⭐Özel Bölüm⭐

4 1 0
                                    

...

  Eski kolileri bulduğum ilk gardrobun üstüne koydum ve sabitlemeye çalıştım.

"Kai, ben markete gidiyorum!"

"Dikkatli ol!"

Soobin olumlu anlamda ses çıkartınca, bulduğum her kolinin teker teker içini boşaltmaya başladım. Olaylar yaşanalı 1 sene olmuştu ama Soobin yeni yeni kendine geliyordu, bende Yeonjun'a verdiğim sözü tutmaya çalışıyordum. Onu korumaya çalışıyordum.
Teker teker eşyaları boşaltırken gördüğüm bir not dikkatimi çekti.

Taehyun...

Açmakla açmamak arasında kaldım.
Açmayı tercih ettim.

Taehyun

Kai, biliyorum şuan bu notu sen okuyorsun. Çünkü senden başka bu kadar meraklı olan çocuk görmedim ben hayatımda. Küçükkende meraklıydın. Sana bir şey açıklamam gerekiyor. Hani sana demiştim ya, beni kardeşim ile tehtid etti diye...seninle tehtid etti Kai. Bunu sana söylemeye yüzüm yok, o yüzden notta söylüyorum. Özür dilerim. Senden bunu sakladığım için. Seni korumak için yaptım her şeyi. Kardeşimi korumak için. Lütfen, şuan mutlu olmanı istiyorum. Lütfen kendine ve yanında kalanlara dikkat et. Ha bu arada... bilmiyorum o zaman ne olacak ama bir kere San ile görüşür müsün? Bir şeyin farkına vardı mı merak ediyorum :)
Kardeşim olduğun için teşekkür ederim Kai.

Sevgili abin, Taehyun...

...

  Şuan...ağlıyordum. Gözyaşlarımın akmasına izin verdim. Kağıdı aldım ve sanki oymuş gibi sarıldım ona. Keşke daha önce söyleseydi. Bacaklarım tutmadı bir süre sonra kendimi yere attım. Dizlerimin üstüne çöküp ağlıyordum.

"Kai, ne oldu!?"

Beomgyu yanıma gelip bana sarıldı. Ben ise ağlamama devam ettim. Bu notu Beomgyu görmeli miydi? O da ağlayacaktı. Onun da üzülmesini istemiyordum. Ancak öğrenmek zorundaydı. Elimdeki hafif ıslak nıtu Beomgyu'ya verdim. Ellerim titrerken. Baştan sona okudu notu ve ağlamama eşlik etti. Bir yandan da beni ve kendini sakinleştirmeye çalışmıştı.

...

   Arabayı mezarlığın yanında durdurdum ve yanımda bulunan orkide buketini aldım. Yavaş adımlarla mezarlığa doğru yürüdüm.

Choi Yeonjun
1999-2023

"Yeonjun?"

Mezarlığın yanına oturdum. Ellerim ile toprağı avuçladım.

"Şuan mutlu musun?"

Gözümden bir damla yaş düştü. Ağlamamı tutamamıştım.

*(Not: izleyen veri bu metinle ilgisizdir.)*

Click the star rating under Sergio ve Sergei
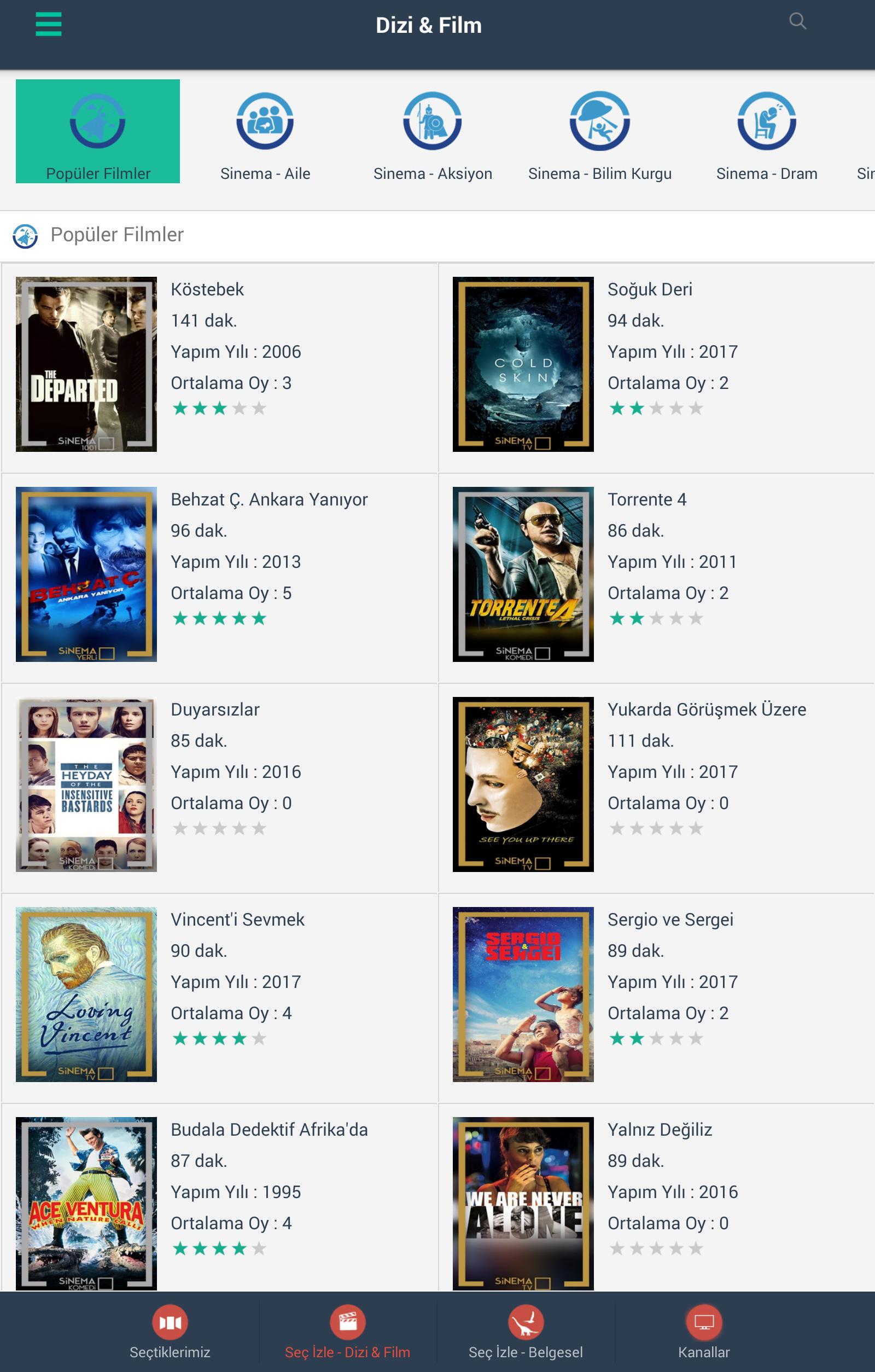Image resolution: width=875 pixels, height=1372 pixels. pos(656,1039)

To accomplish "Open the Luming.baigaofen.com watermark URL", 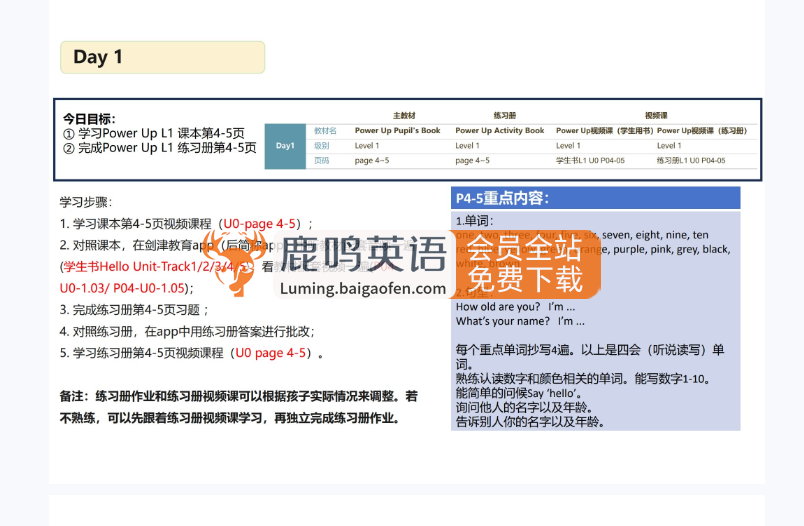I will pyautogui.click(x=363, y=289).
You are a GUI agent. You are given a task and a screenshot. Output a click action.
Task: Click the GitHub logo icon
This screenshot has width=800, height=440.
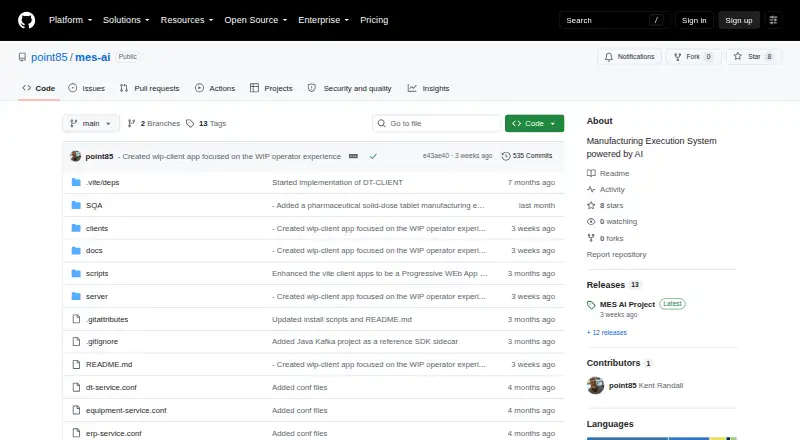(27, 20)
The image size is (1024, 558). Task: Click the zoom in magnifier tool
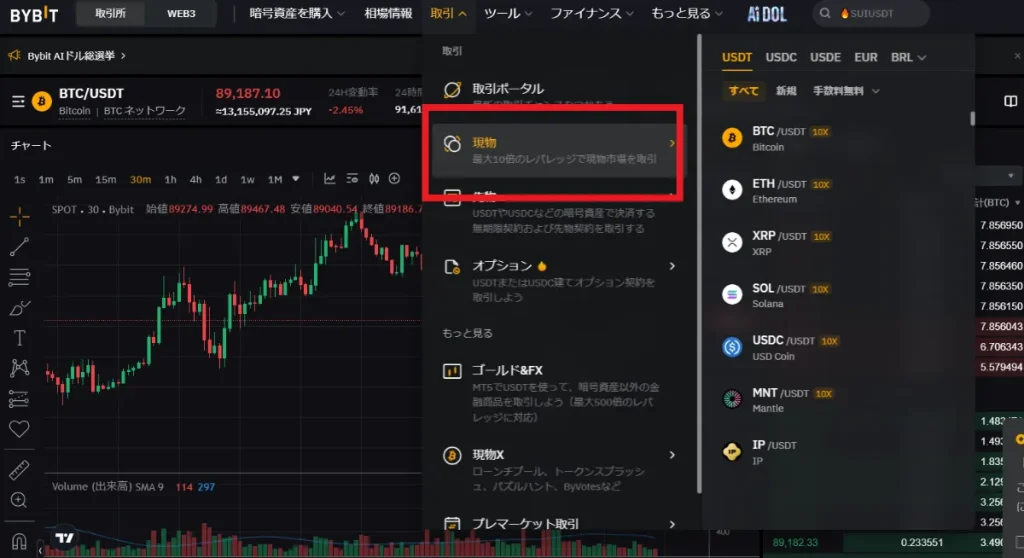(x=19, y=500)
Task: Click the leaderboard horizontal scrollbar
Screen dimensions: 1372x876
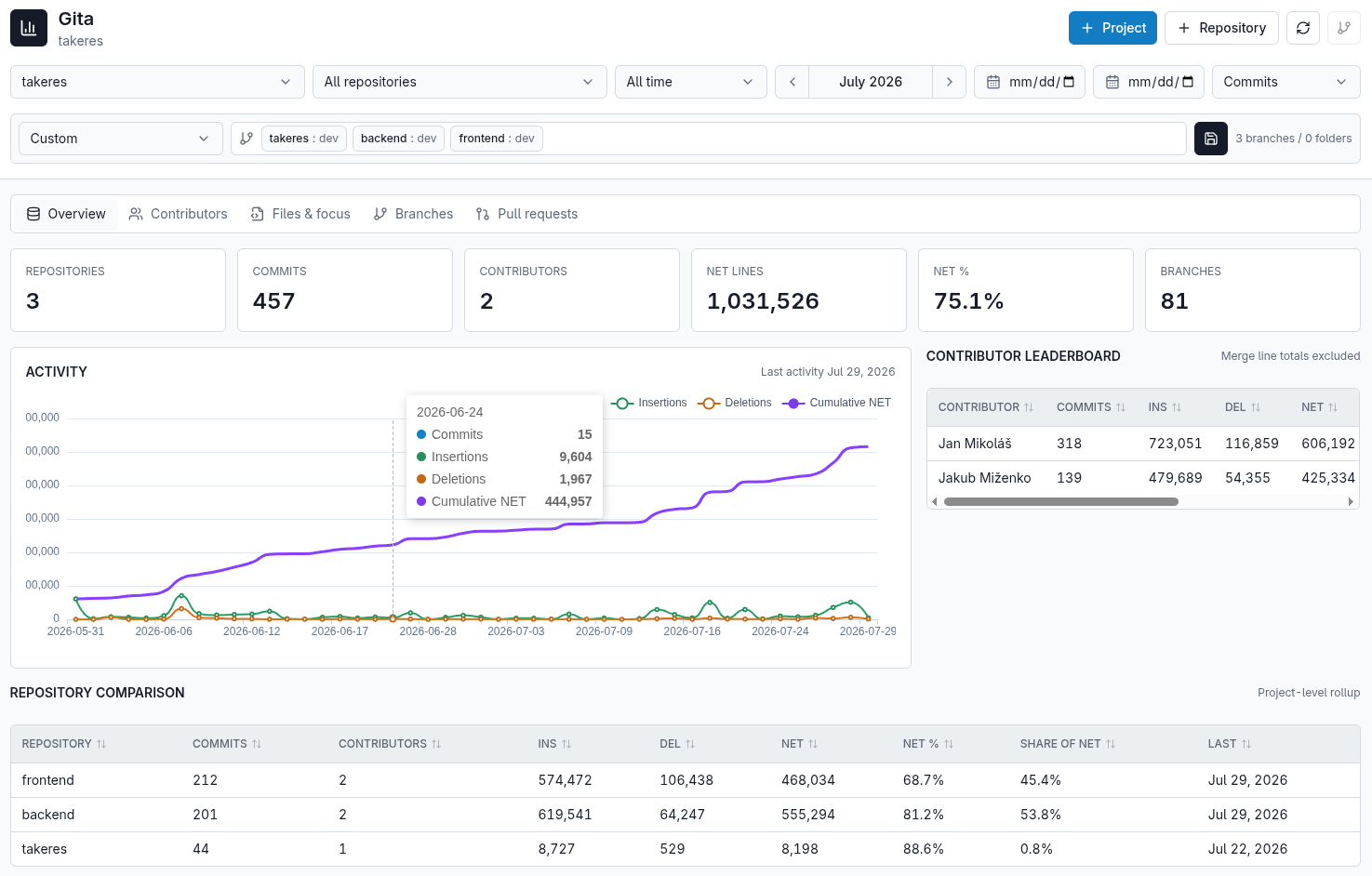Action: 1060,501
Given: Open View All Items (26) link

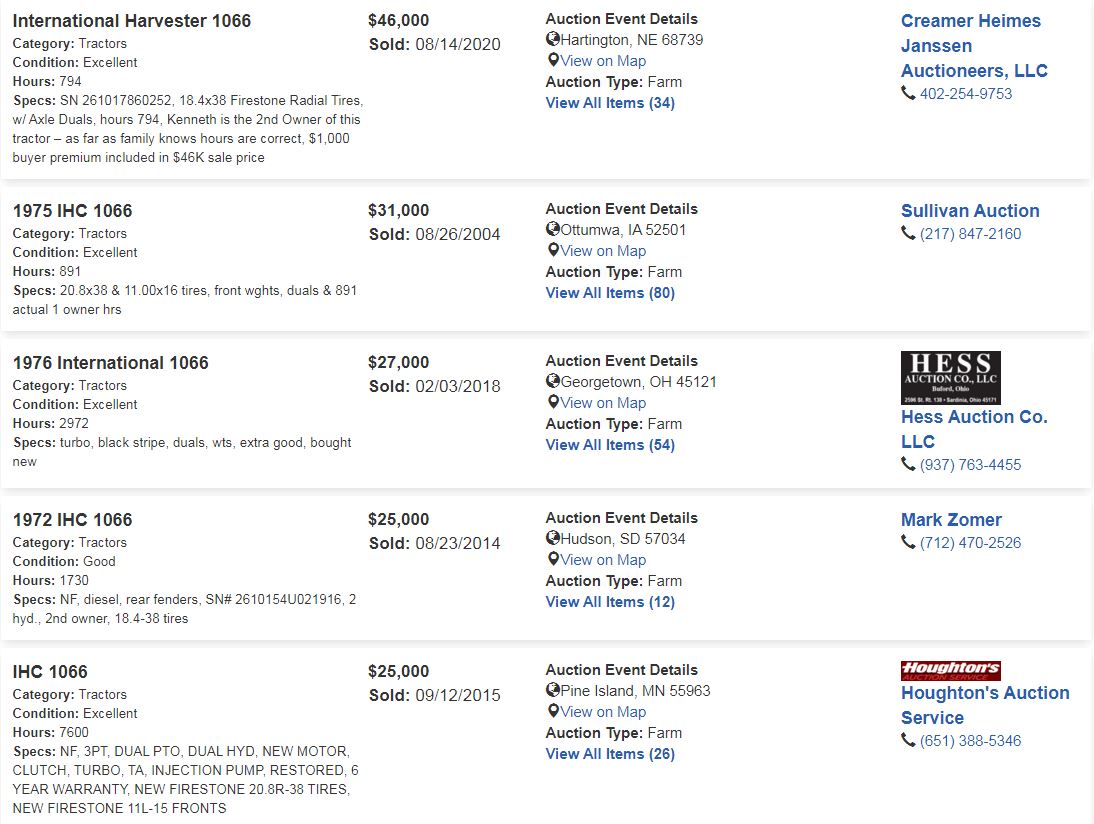Looking at the screenshot, I should pos(610,754).
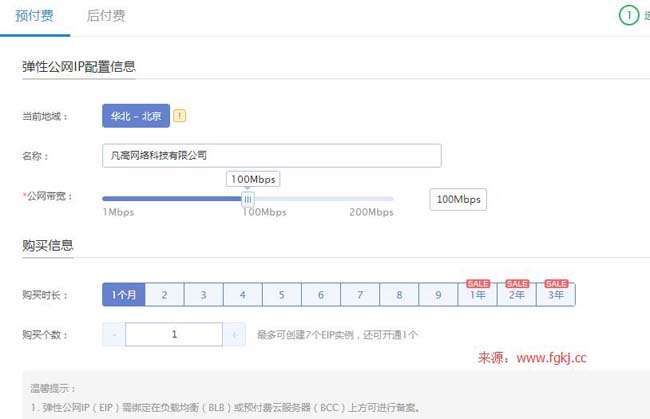This screenshot has height=419, width=650.
Task: Decrease purchase quantity with minus button
Action: (x=114, y=335)
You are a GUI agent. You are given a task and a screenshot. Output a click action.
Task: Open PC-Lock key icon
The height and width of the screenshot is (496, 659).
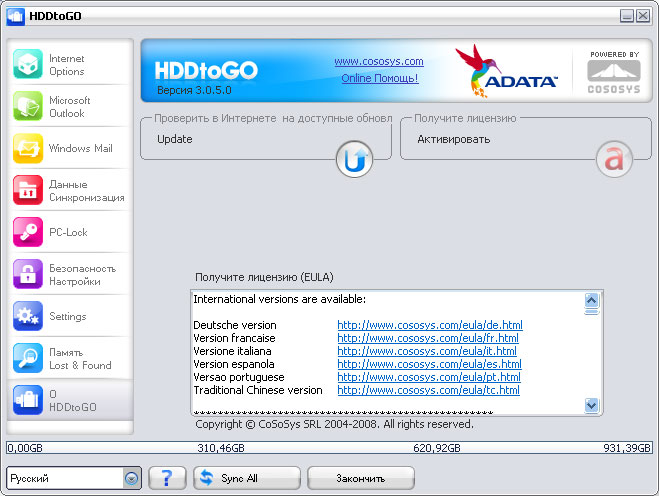point(28,232)
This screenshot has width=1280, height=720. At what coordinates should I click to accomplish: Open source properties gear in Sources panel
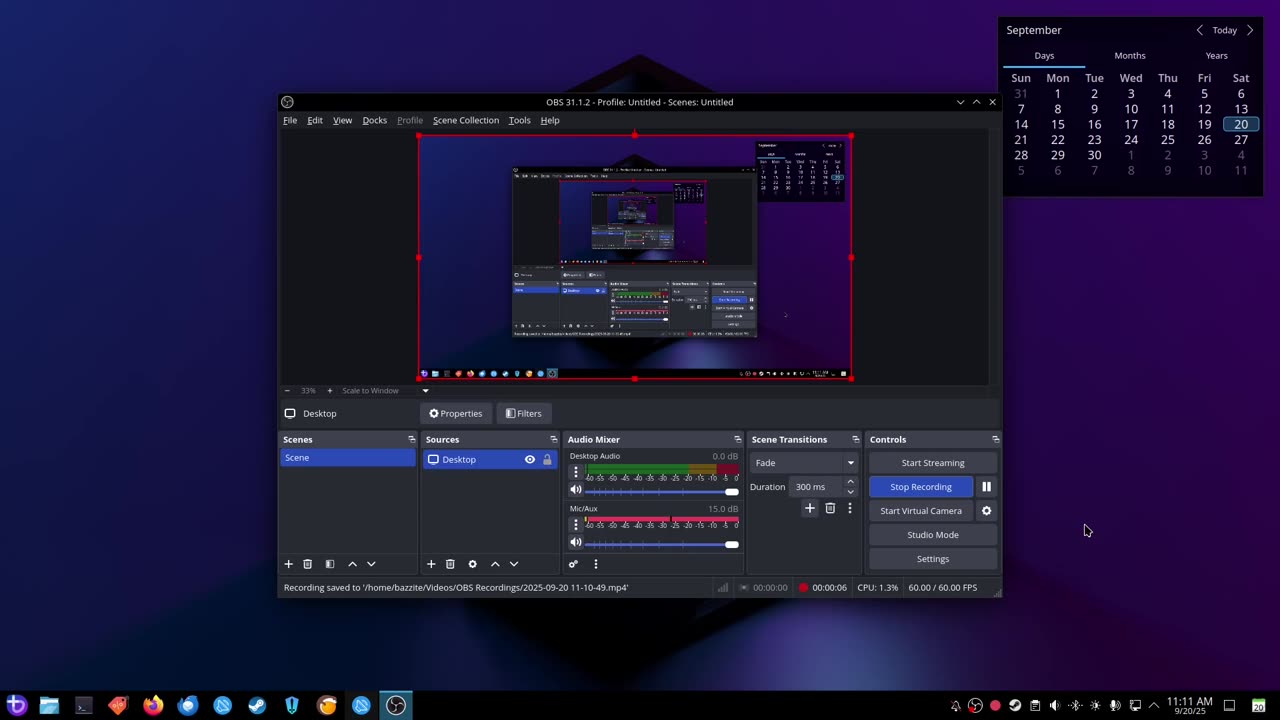tap(473, 564)
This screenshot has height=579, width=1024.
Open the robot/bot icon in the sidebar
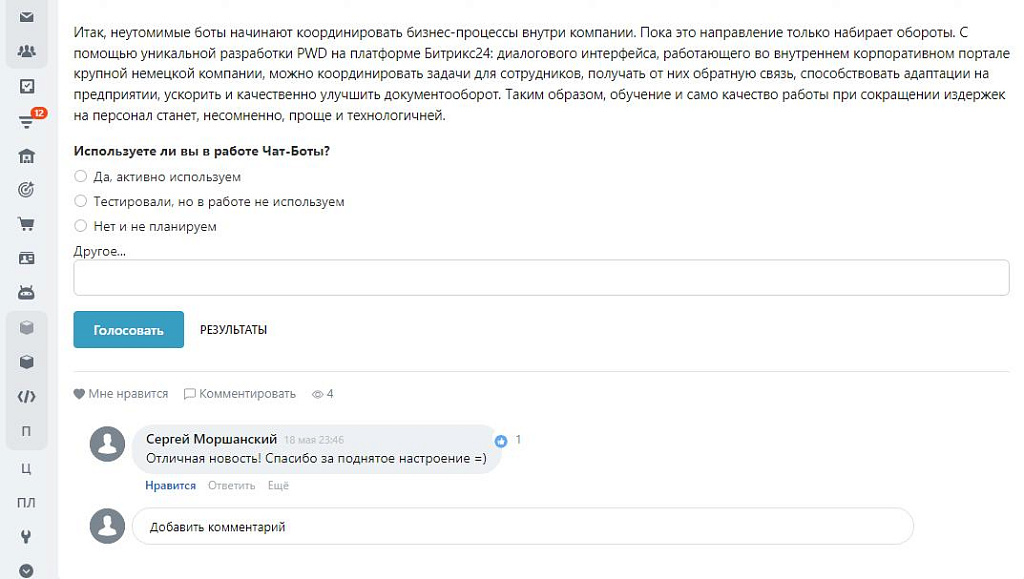click(27, 293)
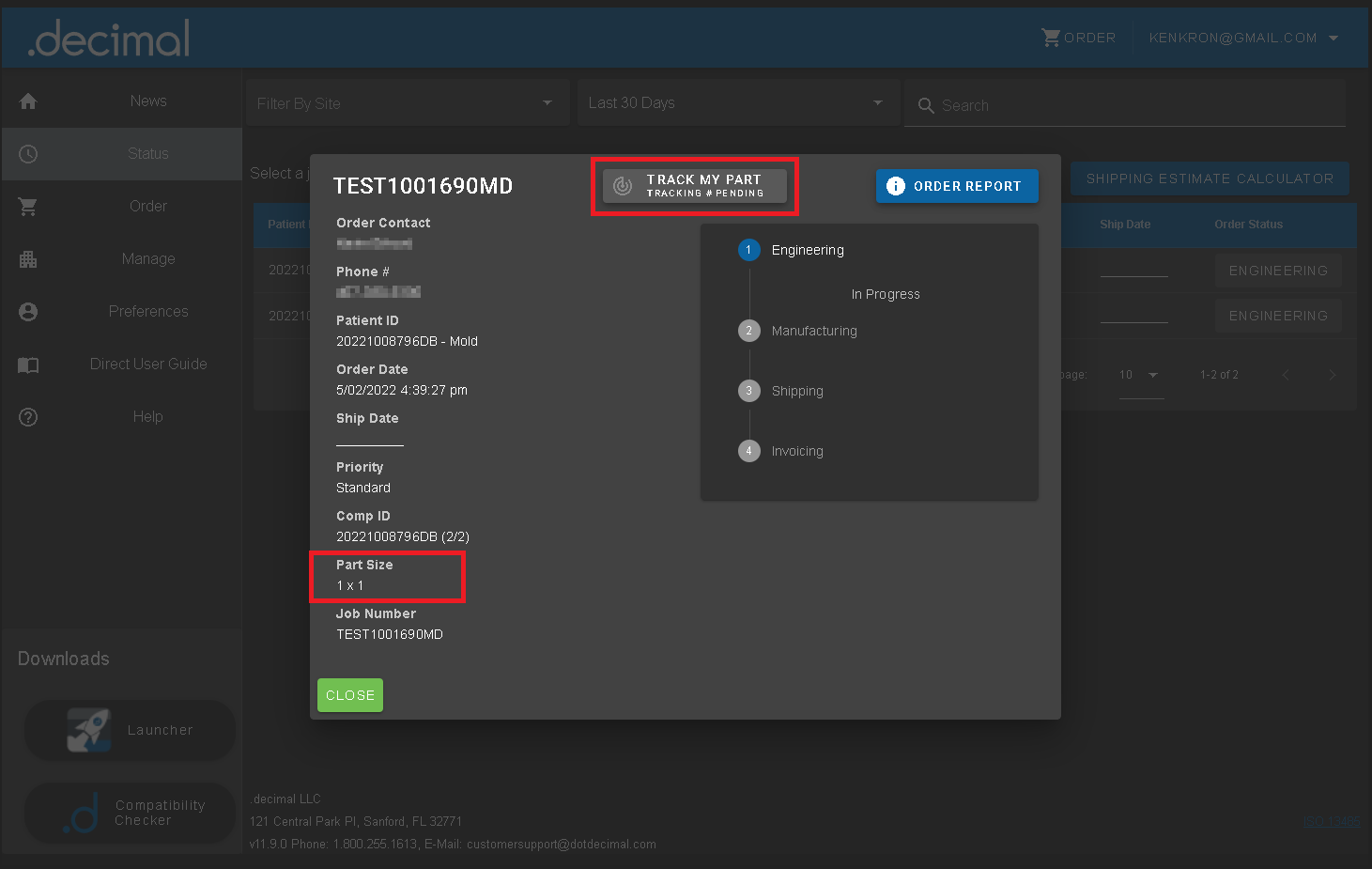The width and height of the screenshot is (1372, 869).
Task: Open the Compatibility Checker download
Action: tap(130, 813)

"Ben mutlu değilim. Kai ve Beomgyu ile iyiyim ama...sen yoksun Yeonjun. Sen yoksun..."

"Soobin?"

Sesin geldiği yöne çevirdim kafamı. San?

"Sen hangi yüzle geldin buraya!?"

"Sakin ol."

"Sakin mi olayım!? Yeonjun'u öldürdün seni piç! Kendi kardeşini öldürdün! Şimdi sana sa-"

"Wooyoung'un öldüğünü sandım. Ölmemiş, rol yapıyorlarmış, beni kandırmışlar Soobin."

"Yine de sen kendi kardeşine zarar verdin!"

"Ne desen haklısın ama lütfen izin ver...izin ver açıklama yapayım!"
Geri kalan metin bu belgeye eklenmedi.